3

I've written the following program as a quick experiment to deduplicate files using their MD5 hash

import java.nio.file.{Files, Paths}
import java.security.MessageDigest

object Test {

  def main(args: Array[String]) = {

    val startTime = System.currentTimeMillis();
    val byteArray = Files.readAllBytes(Paths.get("/Users/amir/pgns/bigPGN.pgn"))
    val endTime = System.currentTimeMillis();
    println("Read file into byte " +byteArray+ " in " + (endTime - startTime) +" ms");

    val startTimeHash = System.currentTimeMillis();
    val hash = MessageDigest.getInstance("MD5").digest(byteArray)
    val endTimeHash = System.currentTimeMillis();
    System.out.println("hashed file into " +hash+ " in " +(endTime - startTime)+ " ms");
  }
}

and I'm noticing that when my pgn file is about 1.5 GB of text data, it takes about 2.5 seconds to read the file, and 2.5 seconds to hash it.

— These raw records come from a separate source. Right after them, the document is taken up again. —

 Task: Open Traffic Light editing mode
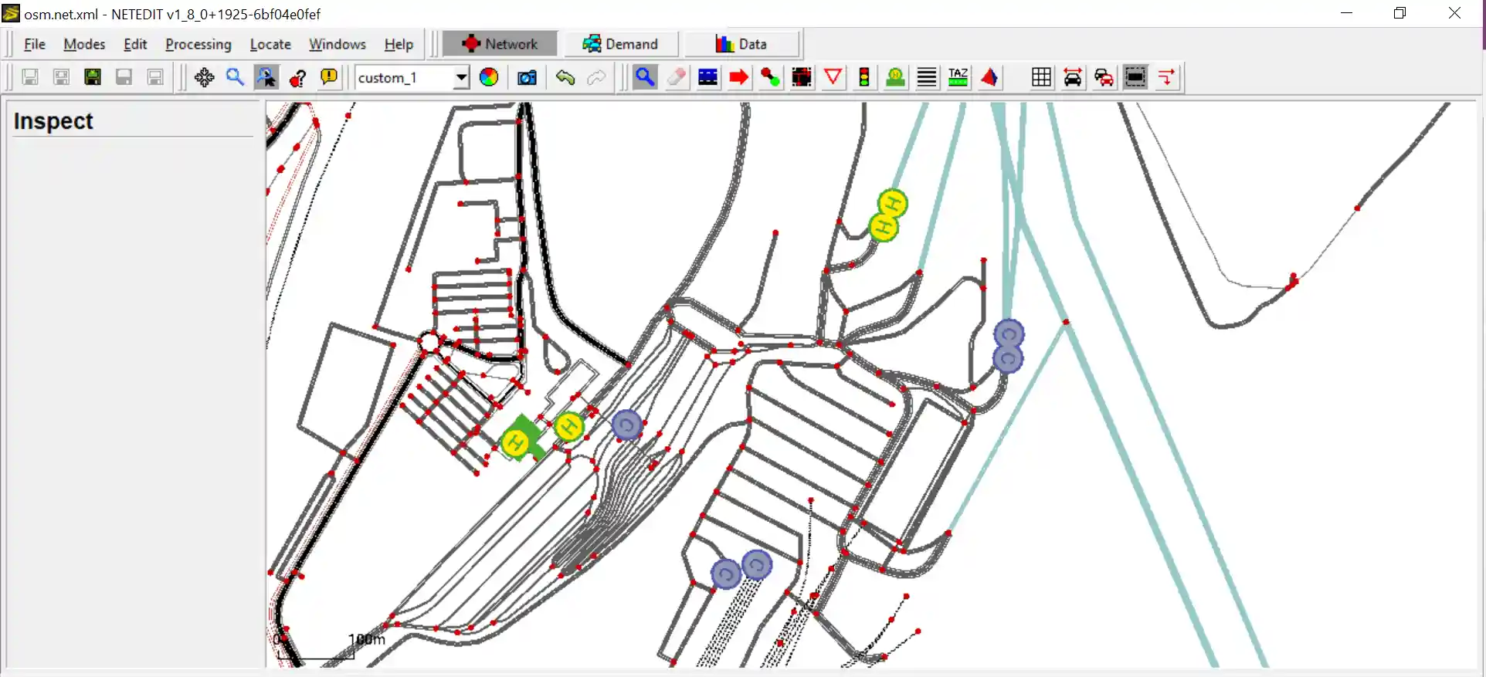(x=864, y=77)
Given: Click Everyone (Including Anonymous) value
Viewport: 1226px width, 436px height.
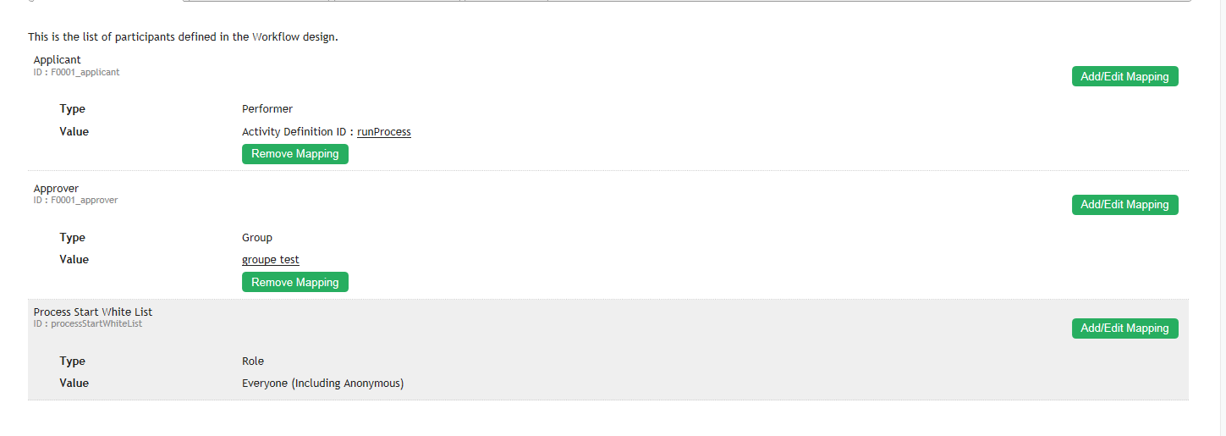Looking at the screenshot, I should 322,384.
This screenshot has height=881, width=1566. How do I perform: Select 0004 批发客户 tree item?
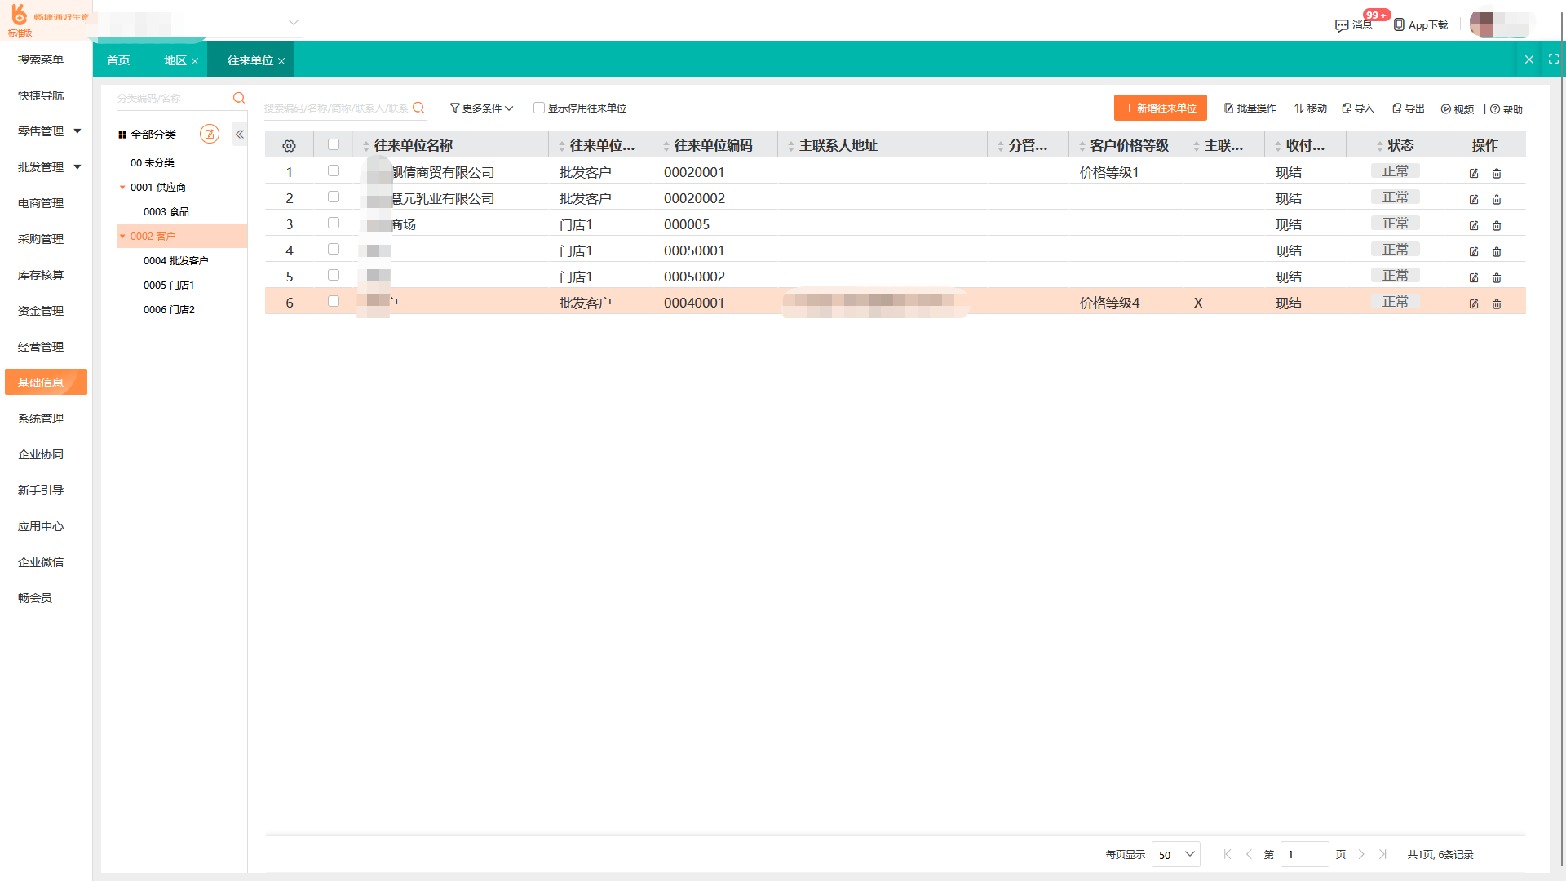coord(175,260)
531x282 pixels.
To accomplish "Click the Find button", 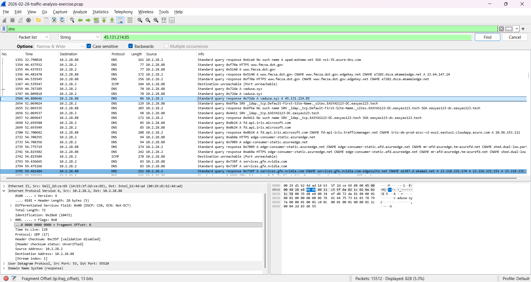I will point(487,37).
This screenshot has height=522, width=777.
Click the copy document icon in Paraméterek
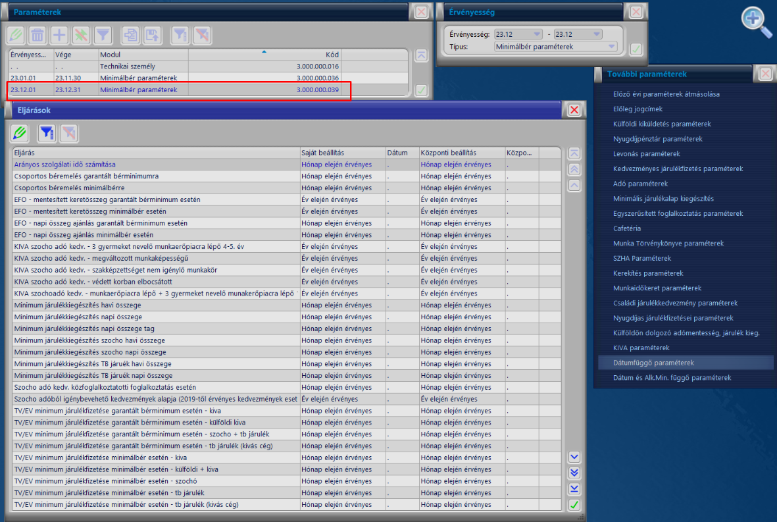pos(130,35)
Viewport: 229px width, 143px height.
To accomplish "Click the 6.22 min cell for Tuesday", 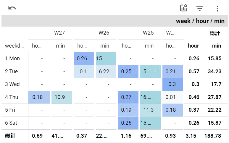I will click(105, 72).
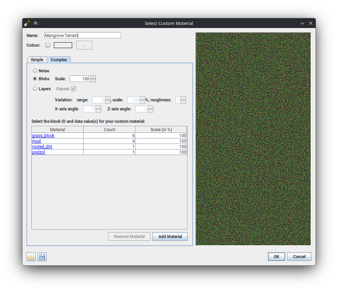338x292 pixels.
Task: Open the colour chooser with the ... button
Action: click(84, 45)
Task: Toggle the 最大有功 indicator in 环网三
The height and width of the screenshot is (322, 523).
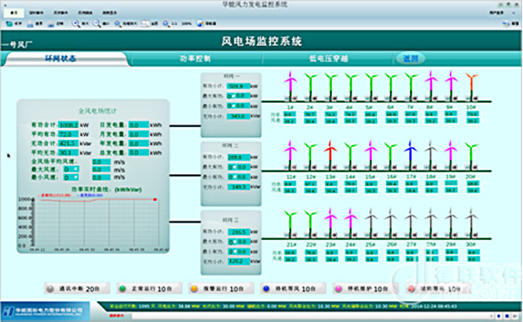Action: 231,241
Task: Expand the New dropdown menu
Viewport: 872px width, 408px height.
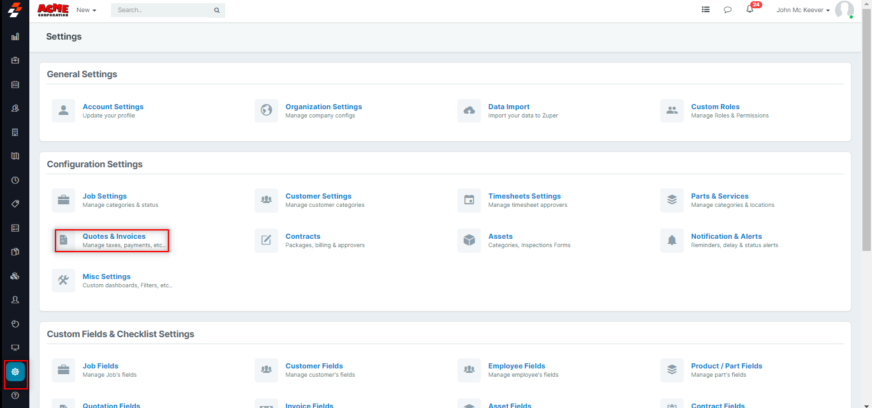Action: pyautogui.click(x=86, y=10)
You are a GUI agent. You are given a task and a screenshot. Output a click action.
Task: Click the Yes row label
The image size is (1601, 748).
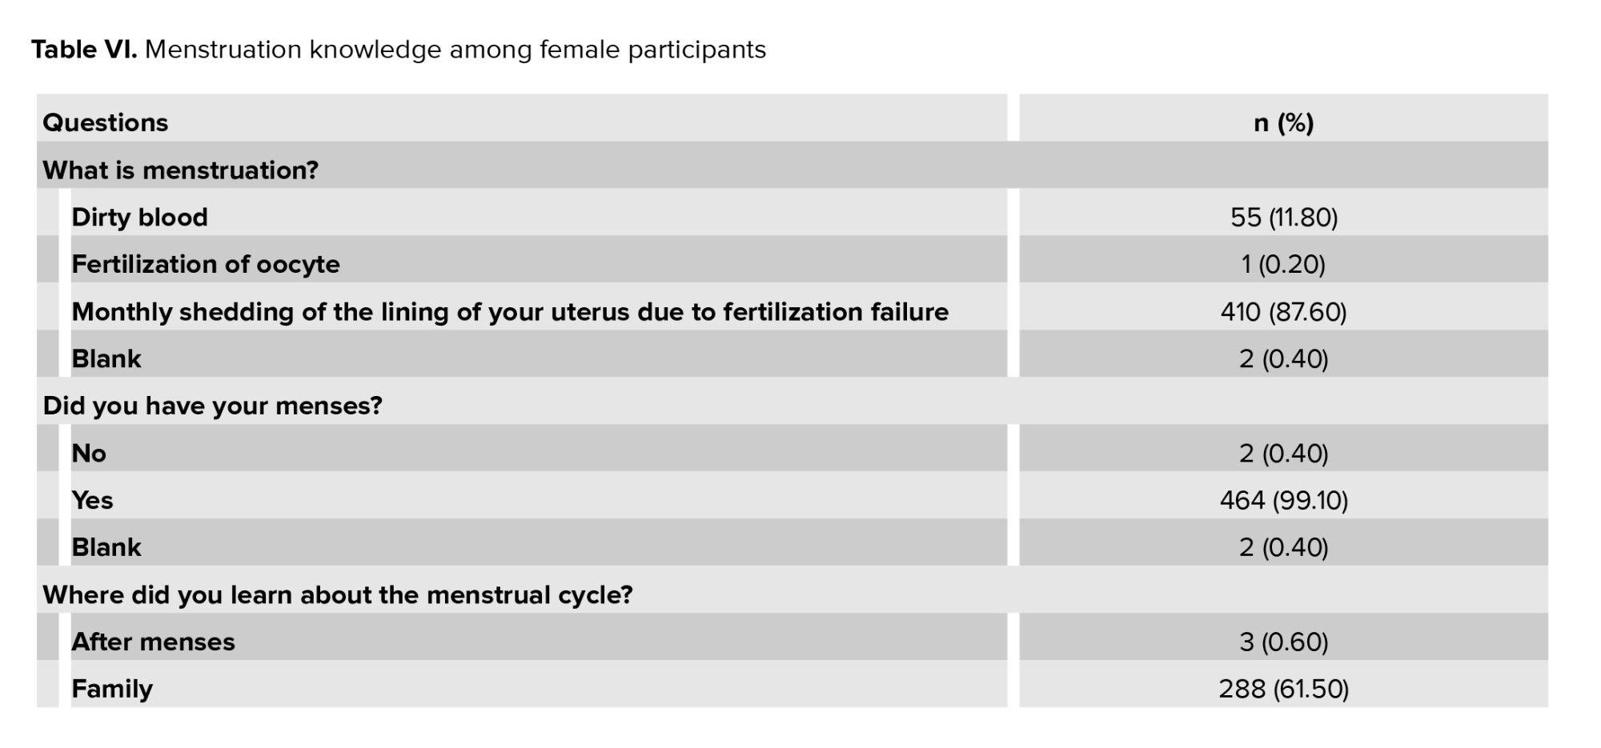coord(92,500)
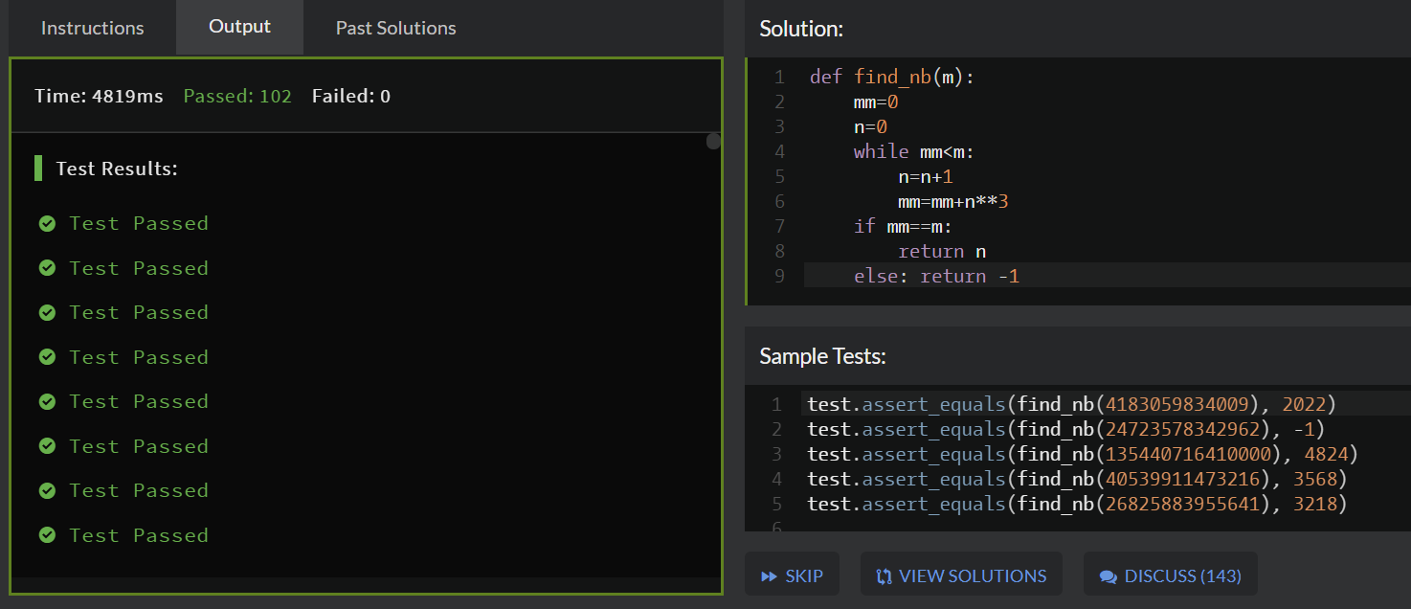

My question is, is there a faster way to do this if I have a large number of files?

Amir Afghani
  • 37,814
  • 16
  • 84
  • 124

1 Answers1

8

Yes there is: don't read all of the file into memory! Here is something which in theory should be faster, although I don't have any giant files to test this on

import java.security.{MessageDigest, DigestInputStream}
import java.io.{File, FileInputStream}

// Compute a hash of a file
// The output of this function should match the output of running "md5 -q <file>"
def computeHash(path: String): String = {
  val buffer = new Array[Byte](8192)
  val md5 = MessageDigest.getInstance("MD5")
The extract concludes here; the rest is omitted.